In line with Dr. Ewenla, the mannequin assumes that every facility will probably be liable for at the very least 2,500 enrollees with a view to pool dangers successfully. However in follow, many amenities are assigned far fewer, generally as little as 1,400 individuals, making the system financially unsustainable.
“If a facility is just managing 1,400 individuals as a substitute of the advisable 2,500, it turns into tough to bear the danger fairly. The cash could look sufficient on paper, however when the amount isn’t there, it rapidly turns into insufficient,” he mentioned.
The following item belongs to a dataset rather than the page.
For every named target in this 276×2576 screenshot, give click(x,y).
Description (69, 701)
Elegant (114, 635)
He illustrated the danger imbalance:
“Let’s say you’ve simply 10 enrollees connected to a facility, and one in all them is available in for remedy. That one affected person alone could eat your entire month-to-month capitation meant for all 10 individuals, which is N14,500. At that time, the power is already working at a loss.”
Capitation vs Payment-for-Service breakdown
Capitation beneath the nationwide program is N1,450 per enrollee per 30 days, of which 65% goes to the first facility. Just lately, authorities elevated the fee-for-service charge used for companies not lined beneath capitation from N241 to N700 per individual per level of care, based on Dr. Ewenla.
Whereas the rise in fee-for-service could ease some stress, he careworn that main danger administration relies upon closely on ample enrollee quantity, not simply increased reimbursement charges.
“It’s important to get that enrollee quantity proper. If that’s not addressed, any resolution being proposed will stay off the mark,” he warned.
He added that Well being Upkeep Organizations (HMOs) function danger managers on the secondary and tertiary ranges and urged stakeholders to discover the dynamics at each ranges to totally educate the general public.